- [MATERIAL FOR THE TASK]:
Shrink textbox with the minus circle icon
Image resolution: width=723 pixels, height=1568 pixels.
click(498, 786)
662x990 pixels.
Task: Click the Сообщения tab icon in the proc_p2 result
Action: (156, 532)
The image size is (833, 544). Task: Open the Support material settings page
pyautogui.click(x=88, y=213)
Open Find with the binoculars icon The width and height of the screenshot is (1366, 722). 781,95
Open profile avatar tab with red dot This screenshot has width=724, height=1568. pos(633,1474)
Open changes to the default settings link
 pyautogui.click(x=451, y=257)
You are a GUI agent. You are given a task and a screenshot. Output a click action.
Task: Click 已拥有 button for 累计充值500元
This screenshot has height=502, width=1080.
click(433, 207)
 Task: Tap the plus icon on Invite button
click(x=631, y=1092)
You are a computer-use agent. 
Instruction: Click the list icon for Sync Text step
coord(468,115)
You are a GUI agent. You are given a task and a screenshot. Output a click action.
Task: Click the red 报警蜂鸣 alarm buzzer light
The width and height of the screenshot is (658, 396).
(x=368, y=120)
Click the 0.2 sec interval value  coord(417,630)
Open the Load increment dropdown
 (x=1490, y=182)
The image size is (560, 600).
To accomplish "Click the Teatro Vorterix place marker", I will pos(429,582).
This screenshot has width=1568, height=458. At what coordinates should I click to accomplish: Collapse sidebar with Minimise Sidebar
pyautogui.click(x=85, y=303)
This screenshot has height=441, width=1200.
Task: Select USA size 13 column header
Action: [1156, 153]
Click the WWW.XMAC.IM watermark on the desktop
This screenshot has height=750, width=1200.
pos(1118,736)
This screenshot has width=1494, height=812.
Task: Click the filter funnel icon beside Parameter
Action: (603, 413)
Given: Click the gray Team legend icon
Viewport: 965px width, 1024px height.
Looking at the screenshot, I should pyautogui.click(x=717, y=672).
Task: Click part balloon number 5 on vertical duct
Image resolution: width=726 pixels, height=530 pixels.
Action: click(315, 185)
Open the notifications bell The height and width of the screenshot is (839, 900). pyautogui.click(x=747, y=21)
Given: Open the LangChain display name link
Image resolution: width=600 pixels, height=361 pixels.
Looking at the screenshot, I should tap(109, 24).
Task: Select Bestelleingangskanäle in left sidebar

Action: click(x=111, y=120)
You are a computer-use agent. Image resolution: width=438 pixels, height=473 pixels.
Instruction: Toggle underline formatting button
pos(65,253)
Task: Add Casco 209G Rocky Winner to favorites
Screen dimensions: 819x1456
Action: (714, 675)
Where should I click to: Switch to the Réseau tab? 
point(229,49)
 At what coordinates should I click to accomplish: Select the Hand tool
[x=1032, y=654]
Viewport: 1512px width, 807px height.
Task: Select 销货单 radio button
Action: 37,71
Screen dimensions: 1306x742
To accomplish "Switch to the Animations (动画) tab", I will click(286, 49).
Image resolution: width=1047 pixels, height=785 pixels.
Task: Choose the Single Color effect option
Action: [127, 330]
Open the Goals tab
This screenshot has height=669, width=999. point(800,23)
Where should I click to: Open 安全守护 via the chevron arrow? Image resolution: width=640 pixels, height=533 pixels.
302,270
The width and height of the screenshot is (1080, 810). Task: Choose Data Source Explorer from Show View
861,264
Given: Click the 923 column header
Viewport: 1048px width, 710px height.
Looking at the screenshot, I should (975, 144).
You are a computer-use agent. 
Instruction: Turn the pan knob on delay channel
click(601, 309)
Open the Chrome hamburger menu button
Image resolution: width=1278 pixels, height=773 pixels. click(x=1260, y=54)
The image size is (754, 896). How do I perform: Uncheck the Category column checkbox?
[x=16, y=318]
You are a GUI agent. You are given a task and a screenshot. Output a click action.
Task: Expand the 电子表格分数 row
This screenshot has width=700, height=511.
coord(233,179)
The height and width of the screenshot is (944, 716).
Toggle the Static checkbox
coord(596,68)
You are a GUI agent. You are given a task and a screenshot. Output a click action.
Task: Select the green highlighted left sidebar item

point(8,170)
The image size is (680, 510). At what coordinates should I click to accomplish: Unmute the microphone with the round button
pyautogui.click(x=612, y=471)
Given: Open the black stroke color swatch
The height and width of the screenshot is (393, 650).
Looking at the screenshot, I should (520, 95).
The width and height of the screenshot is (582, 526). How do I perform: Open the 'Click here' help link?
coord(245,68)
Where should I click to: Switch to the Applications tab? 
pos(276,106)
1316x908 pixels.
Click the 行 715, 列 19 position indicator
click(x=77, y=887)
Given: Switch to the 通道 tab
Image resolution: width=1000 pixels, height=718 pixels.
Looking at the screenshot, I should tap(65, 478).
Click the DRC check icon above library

- [WHAT THE EXERCISE ASKS]: From the first line to the last, transcribe the data exactly.

- [RESPONSE BELOW]:
Shrink textbox with the minus circle icon
Image resolution: width=723 pixels, height=1568 pixels.
click(498, 786)
662x990 pixels.
Task: Click the Сообщения tab icon in the proc_p2 result
Action: (156, 532)
The image size is (833, 544). Task: Open the Support material settings page
pyautogui.click(x=88, y=213)
Open Find with the binoculars icon The width and height of the screenshot is (1366, 722). 781,95
Open profile avatar tab with red dot This screenshot has width=724, height=1568. pos(633,1474)
Open changes to the default settings link
 pyautogui.click(x=451, y=257)
You are a GUI agent. You are given a task and a screenshot. Output a click action.
Task: Click 已拥有 button for 累计充值500元
This screenshot has height=502, width=1080.
click(433, 207)
 Task: Tap the plus icon on Invite button
click(x=631, y=1092)
You are a computer-use agent. 
Instruction: Click the list icon for Sync Text step
coord(468,115)
You are a GUI agent. You are given a task and a screenshot. Output a click action.
Task: Click the red 报警蜂鸣 alarm buzzer light
The width and height of the screenshot is (658, 396).
(x=368, y=120)
Click the 0.2 sec interval value  coord(417,630)
Open the Load increment dropdown
 (x=1490, y=182)
The image size is (560, 600).
To accomplish "Click the Teatro Vorterix place marker", I will pos(429,582).
This screenshot has width=1568, height=458. At what coordinates should I click to accomplish: Collapse sidebar with Minimise Sidebar
pyautogui.click(x=85, y=303)
This screenshot has height=441, width=1200.
Task: Select USA size 13 column header
Action: [1156, 153]
Click the WWW.XMAC.IM watermark on the desktop
This screenshot has height=750, width=1200.
pos(1118,736)
This screenshot has width=1494, height=812.
Task: Click the filter funnel icon beside Parameter
Action: (603, 413)
Given: Click the gray Team legend icon
Viewport: 965px width, 1024px height.
Looking at the screenshot, I should pyautogui.click(x=717, y=672).
Task: Click part balloon number 5 on vertical duct
Image resolution: width=726 pixels, height=530 pixels.
Action: click(315, 185)
Open the notifications bell The height and width of the screenshot is (839, 900). pyautogui.click(x=747, y=21)
Given: Open the LangChain display name link
Image resolution: width=600 pixels, height=361 pixels.
Looking at the screenshot, I should tap(109, 24).
Task: Select Bestelleingangskanäle in left sidebar

Action: click(x=111, y=120)
You are a computer-use agent. Image resolution: width=438 pixels, height=473 pixels.
Instruction: Toggle underline formatting button
pos(65,253)
Task: Add Casco 209G Rocky Winner to favorites
Screen dimensions: 819x1456
Action: (714, 675)
Where should I click to: Switch to the Réseau tab? 
point(229,49)
 At what coordinates should I click to accomplish: Select the Hand tool
[x=1032, y=654]
Viewport: 1512px width, 807px height.
Task: Select 销货单 radio button
Action: 37,71
Screen dimensions: 1306x742
To accomplish "Switch to the Animations (动画) tab", I will click(286, 49).
Image resolution: width=1047 pixels, height=785 pixels.
Task: Choose the Single Color effect option
Action: [127, 330]
Open the Goals tab
This screenshot has height=669, width=999. point(800,23)
Where should I click to: Open 安全守护 via the chevron arrow? Image resolution: width=640 pixels, height=533 pixels.
302,270
The width and height of the screenshot is (1080, 810). Task: Choose Data Source Explorer from Show View
861,264
Given: Click the 923 column header
Viewport: 1048px width, 710px height.
Looking at the screenshot, I should (975, 144).
You are a computer-use agent. 
Instruction: Turn the pan knob on delay channel
click(601, 309)
Open the Chrome hamburger menu button
Image resolution: width=1278 pixels, height=773 pixels. click(x=1260, y=54)
The image size is (754, 896). How do I perform: Uncheck the Category column checkbox?
[x=16, y=318]
You are a GUI agent. You are given a task and a screenshot. Output a click action.
Task: Expand the 电子表格分数 row
This screenshot has width=700, height=511.
coord(233,179)
The height and width of the screenshot is (944, 716).
Toggle the Static checkbox
coord(596,68)
You are a GUI agent. You are given a task and a screenshot. Output a click action.
Task: Select the green highlighted left sidebar item

point(8,170)
The image size is (680, 510). At what coordinates should I click to accomplish: Unmute the microphone with the round button
pyautogui.click(x=612, y=471)
Given: Open the black stroke color swatch
The height and width of the screenshot is (393, 650).
Looking at the screenshot, I should (520, 95).
The width and height of the screenshot is (582, 526). How do I perform: Open the 'Click here' help link?
coord(245,68)
Where should I click to: Switch to the Applications tab? 
pos(276,106)
1316x908 pixels.
Click the 行 715, 列 19 position indicator
click(x=77, y=887)
Given: Switch to the 通道 tab
Image resolution: width=1000 pixels, height=718 pixels.
Looking at the screenshot, I should tap(65, 478).
Click the DRC check icon above library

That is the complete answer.